You can't impersonate me using that data, any more than you can impersonate Hacker News based on the data inside its TLS certificate.
So for a random password picked from 72 character alphabet (capital/regular letters, 0-9, 10 punctuation chars) - 5 characters would be too short, but 6 might be safe? (log2(72^5) < 31, log2(72^7) ~ 37).
To go past 64,you'd want 11 characters.
Ed: and to take the pathological case of "classic" hashes, 50 billion guesses pr second - is (almost) equivalent to 36 bits of entropy pr second. If your password is 37 bits, on average it'll be found in one second - for certain in two.
If you want to aim for, say a hundred years (today), that should be about 32 bits (Log2(100 * 365.25 * 24 * 3600).
So 37+32 = 69 - which is about 12 random characters from an alphabet of 70, if my math is right.
Do note: random characters.
Still, a 50% to find in 100 years, 25% in 50, 12.5% in 25, 6.25% in 12.5... Still like 1 in a 100 passwords in just 3? years time. So if someone has millions of secure passwords [to crack ] ... You might want more entropy still [in the entire population] .
SCrypt is specifically designed to be hard to crack using FPGAs. To achieve this, it relies on high memory requirements for calculation of the hash. Crypto-mining boards for traditional cryptocurrencies have no memory requirements, and therefore cannot be repurposed to calculate SCrypt. However, with the advent of cryptocurrencies that also rely on memory-inefficient hash algorithms in order to prevent people from using classic FPGA clusters to mine them professionally, this is likely to change, as now there is monetary incentive to develop FPGA boards with high amounts of memory. The situation is still less bad though.
Memory is really cheap, so I wouldn't base any decision on the current public market for these devices. You can definitely get an FPGA board custom designed, debugged and delivered within two weeks in China.

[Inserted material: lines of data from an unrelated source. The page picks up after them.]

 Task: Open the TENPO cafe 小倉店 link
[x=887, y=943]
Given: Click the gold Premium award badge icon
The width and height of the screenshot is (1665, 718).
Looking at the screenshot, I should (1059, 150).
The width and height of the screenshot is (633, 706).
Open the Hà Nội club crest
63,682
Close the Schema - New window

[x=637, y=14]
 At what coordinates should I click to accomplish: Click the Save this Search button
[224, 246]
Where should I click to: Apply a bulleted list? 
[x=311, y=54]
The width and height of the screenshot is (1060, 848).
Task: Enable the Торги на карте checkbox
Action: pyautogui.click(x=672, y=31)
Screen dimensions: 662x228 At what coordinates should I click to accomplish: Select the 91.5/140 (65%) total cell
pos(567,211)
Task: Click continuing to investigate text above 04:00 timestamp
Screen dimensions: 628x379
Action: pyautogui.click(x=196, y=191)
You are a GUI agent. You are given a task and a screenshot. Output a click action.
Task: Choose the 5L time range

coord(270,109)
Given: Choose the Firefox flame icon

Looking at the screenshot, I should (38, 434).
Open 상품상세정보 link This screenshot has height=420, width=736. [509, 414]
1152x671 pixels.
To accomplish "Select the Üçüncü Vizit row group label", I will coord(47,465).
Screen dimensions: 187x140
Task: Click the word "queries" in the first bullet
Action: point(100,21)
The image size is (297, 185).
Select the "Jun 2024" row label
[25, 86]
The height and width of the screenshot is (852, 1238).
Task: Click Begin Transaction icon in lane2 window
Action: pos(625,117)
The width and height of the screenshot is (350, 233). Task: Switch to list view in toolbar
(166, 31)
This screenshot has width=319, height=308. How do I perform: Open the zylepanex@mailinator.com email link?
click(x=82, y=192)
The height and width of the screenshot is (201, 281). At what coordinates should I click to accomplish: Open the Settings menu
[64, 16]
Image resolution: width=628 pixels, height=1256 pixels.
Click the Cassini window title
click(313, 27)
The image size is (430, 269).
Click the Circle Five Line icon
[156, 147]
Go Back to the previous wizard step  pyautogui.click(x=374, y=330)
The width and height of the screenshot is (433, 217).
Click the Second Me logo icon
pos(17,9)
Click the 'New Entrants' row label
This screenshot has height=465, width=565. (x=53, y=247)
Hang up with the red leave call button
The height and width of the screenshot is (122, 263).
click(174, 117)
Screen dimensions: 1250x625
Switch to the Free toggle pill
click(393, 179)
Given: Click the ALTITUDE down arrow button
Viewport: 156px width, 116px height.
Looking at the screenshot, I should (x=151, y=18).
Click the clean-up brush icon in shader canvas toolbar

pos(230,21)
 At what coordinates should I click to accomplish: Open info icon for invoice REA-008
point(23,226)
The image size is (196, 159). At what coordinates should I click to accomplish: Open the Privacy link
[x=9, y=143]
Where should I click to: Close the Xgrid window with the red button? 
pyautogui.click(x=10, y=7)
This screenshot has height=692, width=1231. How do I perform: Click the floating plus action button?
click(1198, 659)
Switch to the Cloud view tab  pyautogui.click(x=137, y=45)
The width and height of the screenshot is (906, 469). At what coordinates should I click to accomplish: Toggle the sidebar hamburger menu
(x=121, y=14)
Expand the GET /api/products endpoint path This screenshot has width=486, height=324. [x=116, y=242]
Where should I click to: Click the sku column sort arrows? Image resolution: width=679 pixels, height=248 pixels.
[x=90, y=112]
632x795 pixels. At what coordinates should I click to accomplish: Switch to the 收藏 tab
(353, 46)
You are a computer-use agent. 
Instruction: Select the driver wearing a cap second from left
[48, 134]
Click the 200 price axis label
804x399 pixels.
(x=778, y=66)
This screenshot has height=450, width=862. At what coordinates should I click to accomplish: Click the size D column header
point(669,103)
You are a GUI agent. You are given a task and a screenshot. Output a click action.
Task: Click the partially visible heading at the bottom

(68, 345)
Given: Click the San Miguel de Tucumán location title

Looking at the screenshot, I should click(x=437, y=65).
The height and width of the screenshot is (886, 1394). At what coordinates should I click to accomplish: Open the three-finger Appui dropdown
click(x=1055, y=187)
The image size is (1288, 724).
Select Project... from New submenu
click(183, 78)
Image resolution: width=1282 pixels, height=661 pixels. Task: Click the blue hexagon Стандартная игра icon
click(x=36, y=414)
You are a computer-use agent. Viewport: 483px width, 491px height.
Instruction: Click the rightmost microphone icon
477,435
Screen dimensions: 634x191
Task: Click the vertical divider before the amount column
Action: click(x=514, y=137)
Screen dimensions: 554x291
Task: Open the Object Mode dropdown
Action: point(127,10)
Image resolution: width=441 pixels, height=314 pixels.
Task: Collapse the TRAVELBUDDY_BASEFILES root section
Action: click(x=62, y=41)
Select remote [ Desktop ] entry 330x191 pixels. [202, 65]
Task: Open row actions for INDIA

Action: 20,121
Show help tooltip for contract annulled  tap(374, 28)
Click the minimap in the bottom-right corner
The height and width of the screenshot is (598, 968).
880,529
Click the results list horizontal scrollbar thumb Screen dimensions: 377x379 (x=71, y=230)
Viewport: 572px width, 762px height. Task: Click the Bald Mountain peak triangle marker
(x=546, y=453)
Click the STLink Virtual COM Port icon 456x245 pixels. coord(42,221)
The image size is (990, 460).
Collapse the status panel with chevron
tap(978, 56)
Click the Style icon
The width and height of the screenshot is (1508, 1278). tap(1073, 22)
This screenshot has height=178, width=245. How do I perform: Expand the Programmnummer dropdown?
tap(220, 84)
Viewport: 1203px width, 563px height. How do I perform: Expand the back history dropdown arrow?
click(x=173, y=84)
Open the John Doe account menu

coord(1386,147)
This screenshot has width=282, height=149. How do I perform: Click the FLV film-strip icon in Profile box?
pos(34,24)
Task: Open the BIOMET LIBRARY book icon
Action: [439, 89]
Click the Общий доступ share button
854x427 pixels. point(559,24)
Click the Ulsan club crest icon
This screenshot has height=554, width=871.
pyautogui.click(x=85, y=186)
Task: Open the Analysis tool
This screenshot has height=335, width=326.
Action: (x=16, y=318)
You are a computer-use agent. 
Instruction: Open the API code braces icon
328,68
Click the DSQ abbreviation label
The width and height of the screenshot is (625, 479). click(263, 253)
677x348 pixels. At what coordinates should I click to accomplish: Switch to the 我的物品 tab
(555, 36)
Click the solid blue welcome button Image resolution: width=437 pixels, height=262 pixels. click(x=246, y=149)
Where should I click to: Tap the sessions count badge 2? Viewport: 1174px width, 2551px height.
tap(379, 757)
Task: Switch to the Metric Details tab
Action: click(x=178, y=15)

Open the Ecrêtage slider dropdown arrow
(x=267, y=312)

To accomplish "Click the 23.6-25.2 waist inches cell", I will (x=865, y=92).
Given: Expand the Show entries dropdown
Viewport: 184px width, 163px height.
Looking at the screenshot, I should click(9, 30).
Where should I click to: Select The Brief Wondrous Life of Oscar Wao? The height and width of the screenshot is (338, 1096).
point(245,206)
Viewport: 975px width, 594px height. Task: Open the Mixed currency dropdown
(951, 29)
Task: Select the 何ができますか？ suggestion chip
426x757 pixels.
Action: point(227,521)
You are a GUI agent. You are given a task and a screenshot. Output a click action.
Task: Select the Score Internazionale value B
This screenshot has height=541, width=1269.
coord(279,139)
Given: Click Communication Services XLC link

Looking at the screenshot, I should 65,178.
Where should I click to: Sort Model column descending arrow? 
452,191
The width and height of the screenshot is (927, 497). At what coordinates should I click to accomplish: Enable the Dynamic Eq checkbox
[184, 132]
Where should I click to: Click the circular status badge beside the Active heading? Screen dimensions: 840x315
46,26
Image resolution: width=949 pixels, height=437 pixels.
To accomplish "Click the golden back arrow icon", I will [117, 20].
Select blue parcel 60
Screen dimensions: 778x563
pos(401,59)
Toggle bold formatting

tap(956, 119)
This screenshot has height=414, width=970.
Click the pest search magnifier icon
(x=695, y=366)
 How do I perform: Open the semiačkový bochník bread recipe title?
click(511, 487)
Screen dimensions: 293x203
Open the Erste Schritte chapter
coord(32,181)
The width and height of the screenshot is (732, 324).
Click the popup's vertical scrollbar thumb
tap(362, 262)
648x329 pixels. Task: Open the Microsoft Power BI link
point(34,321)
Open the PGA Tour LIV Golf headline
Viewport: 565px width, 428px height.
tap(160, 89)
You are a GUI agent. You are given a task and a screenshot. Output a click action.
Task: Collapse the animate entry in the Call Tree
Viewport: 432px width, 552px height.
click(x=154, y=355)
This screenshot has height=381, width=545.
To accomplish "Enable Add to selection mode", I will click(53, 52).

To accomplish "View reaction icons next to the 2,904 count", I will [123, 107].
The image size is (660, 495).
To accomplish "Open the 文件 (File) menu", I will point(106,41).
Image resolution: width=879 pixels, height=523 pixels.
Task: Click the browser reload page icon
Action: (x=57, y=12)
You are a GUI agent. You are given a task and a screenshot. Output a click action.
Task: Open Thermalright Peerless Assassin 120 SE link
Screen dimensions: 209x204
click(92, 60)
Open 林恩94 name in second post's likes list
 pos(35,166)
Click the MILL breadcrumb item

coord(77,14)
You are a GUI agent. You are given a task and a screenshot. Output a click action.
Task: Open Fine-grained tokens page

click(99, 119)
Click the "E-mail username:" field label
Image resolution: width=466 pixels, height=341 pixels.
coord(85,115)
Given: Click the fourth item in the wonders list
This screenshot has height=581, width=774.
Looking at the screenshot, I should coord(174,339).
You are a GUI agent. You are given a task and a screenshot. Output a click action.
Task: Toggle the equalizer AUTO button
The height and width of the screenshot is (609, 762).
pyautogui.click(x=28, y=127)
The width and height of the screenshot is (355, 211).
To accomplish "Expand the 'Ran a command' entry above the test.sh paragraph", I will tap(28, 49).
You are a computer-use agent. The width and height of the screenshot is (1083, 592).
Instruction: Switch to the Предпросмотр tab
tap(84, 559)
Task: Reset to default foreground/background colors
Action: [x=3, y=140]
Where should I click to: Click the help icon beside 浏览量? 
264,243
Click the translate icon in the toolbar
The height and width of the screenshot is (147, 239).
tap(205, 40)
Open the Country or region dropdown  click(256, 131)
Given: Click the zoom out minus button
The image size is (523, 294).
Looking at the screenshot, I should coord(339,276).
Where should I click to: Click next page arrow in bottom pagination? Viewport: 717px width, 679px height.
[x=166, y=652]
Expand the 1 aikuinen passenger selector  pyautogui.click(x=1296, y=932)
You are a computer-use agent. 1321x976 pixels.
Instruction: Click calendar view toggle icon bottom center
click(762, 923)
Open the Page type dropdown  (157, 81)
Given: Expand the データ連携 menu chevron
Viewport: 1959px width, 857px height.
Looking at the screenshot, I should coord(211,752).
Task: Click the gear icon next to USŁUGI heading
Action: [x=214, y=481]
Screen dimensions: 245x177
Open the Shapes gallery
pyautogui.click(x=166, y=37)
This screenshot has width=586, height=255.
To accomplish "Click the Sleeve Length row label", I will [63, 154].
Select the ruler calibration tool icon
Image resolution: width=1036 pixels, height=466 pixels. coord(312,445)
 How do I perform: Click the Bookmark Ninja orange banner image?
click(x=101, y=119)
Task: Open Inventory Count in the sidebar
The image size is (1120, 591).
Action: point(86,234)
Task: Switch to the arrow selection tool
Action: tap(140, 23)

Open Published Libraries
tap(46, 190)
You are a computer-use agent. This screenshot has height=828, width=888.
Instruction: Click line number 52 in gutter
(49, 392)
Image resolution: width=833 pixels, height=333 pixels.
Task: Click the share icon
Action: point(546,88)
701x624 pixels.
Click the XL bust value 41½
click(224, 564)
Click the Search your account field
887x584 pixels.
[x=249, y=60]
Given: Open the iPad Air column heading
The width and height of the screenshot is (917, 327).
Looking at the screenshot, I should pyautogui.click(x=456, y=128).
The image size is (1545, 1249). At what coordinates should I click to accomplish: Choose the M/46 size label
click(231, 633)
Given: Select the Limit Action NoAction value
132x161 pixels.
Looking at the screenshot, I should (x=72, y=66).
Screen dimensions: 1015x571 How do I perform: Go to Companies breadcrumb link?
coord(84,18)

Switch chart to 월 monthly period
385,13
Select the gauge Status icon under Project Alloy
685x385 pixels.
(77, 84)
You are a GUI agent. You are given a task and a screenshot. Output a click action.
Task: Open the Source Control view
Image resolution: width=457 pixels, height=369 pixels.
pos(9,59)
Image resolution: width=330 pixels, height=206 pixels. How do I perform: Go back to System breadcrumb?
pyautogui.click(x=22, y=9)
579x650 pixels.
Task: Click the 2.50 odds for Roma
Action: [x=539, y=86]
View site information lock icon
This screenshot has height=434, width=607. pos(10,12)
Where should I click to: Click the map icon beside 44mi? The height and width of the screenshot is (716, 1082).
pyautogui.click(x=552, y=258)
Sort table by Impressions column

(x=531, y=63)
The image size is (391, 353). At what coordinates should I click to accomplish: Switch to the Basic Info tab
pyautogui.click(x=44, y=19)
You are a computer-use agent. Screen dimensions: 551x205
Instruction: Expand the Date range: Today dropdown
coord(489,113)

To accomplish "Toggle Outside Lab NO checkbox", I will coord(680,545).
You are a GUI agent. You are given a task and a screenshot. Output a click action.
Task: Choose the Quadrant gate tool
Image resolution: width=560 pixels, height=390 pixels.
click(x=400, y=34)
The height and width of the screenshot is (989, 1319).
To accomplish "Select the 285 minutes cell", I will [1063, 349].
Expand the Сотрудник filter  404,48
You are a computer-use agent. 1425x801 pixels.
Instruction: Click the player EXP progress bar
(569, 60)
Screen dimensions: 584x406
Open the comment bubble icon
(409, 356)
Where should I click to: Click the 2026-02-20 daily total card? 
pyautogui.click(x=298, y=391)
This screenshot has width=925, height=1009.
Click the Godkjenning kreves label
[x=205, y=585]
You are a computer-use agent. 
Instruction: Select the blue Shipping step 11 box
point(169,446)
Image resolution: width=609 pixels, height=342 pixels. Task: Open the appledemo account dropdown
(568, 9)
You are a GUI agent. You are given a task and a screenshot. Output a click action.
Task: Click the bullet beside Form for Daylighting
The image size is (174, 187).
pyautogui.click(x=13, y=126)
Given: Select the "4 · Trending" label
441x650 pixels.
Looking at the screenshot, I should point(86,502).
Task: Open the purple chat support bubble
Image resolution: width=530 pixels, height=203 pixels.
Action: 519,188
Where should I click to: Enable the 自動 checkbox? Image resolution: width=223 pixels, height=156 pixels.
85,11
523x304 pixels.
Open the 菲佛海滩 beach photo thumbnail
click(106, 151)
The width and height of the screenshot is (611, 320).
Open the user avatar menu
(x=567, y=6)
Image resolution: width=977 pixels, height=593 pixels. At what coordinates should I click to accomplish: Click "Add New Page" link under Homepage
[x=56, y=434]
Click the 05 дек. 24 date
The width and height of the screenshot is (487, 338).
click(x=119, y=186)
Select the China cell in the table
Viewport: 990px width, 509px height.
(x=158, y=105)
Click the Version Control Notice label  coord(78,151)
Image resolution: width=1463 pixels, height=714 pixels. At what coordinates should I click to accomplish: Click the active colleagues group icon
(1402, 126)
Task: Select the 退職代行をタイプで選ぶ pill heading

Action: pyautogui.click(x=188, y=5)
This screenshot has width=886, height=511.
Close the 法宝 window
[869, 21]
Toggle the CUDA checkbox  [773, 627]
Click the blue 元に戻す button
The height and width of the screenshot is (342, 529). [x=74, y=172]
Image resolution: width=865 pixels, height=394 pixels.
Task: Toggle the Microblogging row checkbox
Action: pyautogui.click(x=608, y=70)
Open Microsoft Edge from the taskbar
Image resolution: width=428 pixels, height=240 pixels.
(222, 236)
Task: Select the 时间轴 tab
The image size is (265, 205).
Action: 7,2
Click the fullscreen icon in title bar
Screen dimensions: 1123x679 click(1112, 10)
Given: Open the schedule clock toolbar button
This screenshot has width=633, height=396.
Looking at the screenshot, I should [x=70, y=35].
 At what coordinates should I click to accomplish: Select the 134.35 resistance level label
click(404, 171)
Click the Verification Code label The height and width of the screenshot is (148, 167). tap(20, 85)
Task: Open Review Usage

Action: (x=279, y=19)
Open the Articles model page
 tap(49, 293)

In couple years that will be also no big problem to crack with enough cheap FPGAs from today. Think about Kintex-7 boards for couple hundred dollars from AliExpress.
That's really not a lot considered the investment. A similar effort to crack SHA hashes would do trillions per second on CPU/GPU, or quadrillions per second on dedicated FPGA.
It is a testament to bcrypt success that it is able to slow down an attack by 5 to 10 orders of magnitude.
The lesson is unfortunately, that short passwords like 6 character long or common passwords in a top 1 million list can never be safe from cracking, no matter the algorithm.